= Brown Robin =

Traditional song

Brown Robin (Roud 62, Child 97) is a traditional English-language folk song. The ballad tells the story of a king's daughter who brings her lover, Brown Robin, into the castle and back out without being discovered by the king. The second variant comes from the ballad "Love Robbie."

== History ==

=== "Love Robbie" ===
The second variant in Child's Popular English and Scottish Ballads comes from the ballad "Love Robbie," which dates to as far back as the mid-18th century. William Christie collected the ballad in Buckie, Banffshire, from a Scottish woman whose father and grandfather originally sang the ballad.
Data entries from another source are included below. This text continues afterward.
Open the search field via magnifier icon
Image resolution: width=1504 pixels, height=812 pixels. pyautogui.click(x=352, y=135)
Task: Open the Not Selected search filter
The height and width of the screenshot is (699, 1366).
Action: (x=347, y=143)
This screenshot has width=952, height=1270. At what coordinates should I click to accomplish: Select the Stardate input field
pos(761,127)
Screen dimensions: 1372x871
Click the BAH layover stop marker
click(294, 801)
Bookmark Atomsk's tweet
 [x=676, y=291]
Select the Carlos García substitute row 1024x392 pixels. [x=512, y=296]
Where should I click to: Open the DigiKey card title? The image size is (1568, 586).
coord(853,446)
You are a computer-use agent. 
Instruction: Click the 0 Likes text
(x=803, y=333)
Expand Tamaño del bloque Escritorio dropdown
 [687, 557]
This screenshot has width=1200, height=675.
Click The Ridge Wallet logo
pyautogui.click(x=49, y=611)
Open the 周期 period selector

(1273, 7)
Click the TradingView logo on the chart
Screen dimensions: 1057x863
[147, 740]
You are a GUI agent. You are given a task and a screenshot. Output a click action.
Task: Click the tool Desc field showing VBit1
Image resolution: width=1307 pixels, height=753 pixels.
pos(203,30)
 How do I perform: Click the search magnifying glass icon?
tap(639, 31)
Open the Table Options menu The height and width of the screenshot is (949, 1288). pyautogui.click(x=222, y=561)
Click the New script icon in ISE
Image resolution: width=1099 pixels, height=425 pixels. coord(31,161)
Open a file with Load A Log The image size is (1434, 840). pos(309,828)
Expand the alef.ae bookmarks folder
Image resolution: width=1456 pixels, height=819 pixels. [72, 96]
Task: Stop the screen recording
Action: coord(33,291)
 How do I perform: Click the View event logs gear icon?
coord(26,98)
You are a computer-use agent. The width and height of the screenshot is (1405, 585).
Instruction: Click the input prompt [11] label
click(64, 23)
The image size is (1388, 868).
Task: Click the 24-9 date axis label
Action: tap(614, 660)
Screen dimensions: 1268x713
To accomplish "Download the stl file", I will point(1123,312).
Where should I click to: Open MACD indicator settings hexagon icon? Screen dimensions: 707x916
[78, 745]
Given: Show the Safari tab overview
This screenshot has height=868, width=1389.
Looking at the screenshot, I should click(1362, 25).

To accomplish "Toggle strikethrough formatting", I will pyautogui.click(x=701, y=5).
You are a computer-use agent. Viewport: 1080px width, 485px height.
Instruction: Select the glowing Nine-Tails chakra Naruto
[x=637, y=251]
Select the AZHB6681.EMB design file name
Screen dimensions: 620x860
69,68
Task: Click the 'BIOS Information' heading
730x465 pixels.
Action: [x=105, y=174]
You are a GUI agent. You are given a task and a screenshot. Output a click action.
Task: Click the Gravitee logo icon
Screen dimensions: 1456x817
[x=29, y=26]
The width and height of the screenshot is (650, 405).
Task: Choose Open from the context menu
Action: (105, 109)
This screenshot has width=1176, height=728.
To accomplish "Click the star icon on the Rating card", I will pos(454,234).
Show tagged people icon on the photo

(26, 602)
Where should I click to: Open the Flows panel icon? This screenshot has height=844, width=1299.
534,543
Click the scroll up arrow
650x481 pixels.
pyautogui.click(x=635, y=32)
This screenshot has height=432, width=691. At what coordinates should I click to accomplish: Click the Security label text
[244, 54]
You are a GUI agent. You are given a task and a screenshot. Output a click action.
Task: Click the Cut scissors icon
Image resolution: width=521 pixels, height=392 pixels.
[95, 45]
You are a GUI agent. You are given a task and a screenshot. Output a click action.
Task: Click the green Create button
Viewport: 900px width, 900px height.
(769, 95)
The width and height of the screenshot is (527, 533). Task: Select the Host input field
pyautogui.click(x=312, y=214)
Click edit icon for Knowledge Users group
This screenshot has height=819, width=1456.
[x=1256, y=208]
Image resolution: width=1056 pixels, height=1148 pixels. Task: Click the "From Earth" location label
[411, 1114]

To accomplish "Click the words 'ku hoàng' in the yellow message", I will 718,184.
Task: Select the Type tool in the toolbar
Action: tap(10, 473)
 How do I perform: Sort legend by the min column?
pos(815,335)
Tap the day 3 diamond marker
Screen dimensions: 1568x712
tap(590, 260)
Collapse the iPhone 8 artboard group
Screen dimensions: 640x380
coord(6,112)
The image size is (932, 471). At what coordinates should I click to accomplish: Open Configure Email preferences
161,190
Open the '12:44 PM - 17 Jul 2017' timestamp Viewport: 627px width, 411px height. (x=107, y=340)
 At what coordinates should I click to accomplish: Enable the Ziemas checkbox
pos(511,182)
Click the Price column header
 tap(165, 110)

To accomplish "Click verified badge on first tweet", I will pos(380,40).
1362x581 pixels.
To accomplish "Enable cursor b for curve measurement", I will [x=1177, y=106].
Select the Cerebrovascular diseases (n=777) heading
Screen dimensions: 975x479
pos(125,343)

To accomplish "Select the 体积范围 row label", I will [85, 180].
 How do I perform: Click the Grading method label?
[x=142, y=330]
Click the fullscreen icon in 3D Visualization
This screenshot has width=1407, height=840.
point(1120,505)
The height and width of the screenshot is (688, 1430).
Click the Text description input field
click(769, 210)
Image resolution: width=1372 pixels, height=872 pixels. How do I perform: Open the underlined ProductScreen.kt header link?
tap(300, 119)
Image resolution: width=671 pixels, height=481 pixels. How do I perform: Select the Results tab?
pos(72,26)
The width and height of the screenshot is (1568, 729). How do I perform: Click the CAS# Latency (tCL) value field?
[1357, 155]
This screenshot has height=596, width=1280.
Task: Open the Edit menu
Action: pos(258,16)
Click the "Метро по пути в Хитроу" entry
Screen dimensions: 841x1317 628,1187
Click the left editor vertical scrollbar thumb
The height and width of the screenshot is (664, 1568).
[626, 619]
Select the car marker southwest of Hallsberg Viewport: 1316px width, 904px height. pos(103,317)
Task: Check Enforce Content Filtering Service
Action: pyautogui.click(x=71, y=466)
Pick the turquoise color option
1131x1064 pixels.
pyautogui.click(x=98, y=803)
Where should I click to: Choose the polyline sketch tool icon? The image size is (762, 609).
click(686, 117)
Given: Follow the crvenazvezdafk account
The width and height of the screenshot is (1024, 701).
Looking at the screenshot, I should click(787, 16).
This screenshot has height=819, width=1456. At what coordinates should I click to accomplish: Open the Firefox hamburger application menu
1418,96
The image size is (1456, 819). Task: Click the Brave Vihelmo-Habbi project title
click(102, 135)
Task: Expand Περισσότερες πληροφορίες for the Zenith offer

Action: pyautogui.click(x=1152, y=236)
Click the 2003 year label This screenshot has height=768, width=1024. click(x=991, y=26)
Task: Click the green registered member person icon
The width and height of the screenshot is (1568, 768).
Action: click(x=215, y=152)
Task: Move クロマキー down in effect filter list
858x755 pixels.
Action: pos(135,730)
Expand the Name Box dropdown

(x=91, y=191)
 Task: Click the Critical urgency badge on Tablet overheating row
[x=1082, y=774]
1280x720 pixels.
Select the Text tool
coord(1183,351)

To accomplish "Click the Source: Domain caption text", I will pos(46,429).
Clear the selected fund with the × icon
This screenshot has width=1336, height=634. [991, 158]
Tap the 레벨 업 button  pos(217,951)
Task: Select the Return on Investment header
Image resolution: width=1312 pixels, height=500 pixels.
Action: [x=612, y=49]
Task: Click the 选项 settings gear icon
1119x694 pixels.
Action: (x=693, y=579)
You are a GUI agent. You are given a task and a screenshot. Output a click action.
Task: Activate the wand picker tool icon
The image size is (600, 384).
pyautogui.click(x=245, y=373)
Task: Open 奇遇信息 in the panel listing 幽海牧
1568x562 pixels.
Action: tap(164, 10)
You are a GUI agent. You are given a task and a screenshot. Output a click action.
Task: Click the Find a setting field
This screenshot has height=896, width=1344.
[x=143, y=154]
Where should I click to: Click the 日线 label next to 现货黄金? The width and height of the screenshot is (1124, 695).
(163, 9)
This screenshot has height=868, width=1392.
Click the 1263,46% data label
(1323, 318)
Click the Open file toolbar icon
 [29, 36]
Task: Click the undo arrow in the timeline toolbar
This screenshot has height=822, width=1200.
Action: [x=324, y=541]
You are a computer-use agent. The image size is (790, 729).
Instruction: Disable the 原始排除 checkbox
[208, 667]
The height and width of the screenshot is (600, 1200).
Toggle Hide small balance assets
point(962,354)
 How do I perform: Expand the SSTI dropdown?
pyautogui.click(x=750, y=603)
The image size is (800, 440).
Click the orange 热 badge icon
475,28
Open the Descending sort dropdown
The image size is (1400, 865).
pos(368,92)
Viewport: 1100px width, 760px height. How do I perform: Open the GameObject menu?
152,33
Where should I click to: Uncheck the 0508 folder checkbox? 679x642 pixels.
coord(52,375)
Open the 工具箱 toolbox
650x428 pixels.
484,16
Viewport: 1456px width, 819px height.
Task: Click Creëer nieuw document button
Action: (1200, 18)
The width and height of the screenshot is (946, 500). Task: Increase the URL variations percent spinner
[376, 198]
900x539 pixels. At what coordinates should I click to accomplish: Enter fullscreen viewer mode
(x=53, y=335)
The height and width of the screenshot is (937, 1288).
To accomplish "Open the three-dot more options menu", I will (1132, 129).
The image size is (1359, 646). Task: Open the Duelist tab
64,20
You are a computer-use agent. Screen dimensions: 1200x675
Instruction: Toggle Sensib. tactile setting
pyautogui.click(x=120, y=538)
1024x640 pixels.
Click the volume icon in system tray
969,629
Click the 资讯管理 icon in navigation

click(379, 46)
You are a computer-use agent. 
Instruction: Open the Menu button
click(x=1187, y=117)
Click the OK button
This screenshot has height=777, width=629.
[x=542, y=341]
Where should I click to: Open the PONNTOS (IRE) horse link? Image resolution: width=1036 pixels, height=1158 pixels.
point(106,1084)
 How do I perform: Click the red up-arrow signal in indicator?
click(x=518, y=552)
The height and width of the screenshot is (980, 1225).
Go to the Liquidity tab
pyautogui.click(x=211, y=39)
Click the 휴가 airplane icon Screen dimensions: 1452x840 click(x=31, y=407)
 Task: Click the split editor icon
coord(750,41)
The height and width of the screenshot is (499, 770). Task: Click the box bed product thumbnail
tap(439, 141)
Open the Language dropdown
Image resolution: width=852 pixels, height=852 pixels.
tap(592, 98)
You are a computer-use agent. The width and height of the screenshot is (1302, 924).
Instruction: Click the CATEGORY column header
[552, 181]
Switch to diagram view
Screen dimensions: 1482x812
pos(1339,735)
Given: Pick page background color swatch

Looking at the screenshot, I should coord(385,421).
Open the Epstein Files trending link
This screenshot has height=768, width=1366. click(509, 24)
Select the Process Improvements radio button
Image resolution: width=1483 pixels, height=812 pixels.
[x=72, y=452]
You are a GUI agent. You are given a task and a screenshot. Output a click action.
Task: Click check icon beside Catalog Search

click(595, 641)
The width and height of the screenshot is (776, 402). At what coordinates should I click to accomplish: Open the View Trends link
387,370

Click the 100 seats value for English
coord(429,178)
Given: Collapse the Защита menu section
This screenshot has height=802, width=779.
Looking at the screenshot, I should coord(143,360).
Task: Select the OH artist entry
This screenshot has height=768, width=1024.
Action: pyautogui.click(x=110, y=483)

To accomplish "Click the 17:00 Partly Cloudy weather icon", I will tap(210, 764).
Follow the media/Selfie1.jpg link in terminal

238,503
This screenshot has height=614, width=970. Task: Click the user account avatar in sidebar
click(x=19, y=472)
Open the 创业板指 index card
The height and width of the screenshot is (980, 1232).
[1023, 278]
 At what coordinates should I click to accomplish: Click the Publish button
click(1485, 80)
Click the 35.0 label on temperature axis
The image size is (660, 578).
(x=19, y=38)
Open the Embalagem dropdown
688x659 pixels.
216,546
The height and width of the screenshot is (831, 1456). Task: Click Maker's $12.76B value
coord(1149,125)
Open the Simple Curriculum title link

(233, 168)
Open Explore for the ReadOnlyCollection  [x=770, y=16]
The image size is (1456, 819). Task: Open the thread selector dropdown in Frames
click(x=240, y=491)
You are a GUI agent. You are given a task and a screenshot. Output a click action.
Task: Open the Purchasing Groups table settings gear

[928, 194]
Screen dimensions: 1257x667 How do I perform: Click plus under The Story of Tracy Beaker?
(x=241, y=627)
Her father was a well-known ballad-singer, given the name "Meesic' (Music) "given to him in the end of [the 18th] century by the populace.

== Synopsis ==
A king's daughter waits on the table at supper and she falls in love with Brown Robin. She gets her father and the porter drunk and takes Robin to her bower. They stay until morning, but he does not think he can escape. After she persuades her father to let her and her maids gather flowers in the woods, she dresses Brown Robin as one of them. They comment that he makes a sturdy lady but let him go.

In some variants, the tale ends there. In others, the porter shoots Brown Robin, and the king hangs him at his daughter's request. In still others, the daughter goes with Brown Robin, and the porter arranges her reconciliation with her father, for which she settles money on him.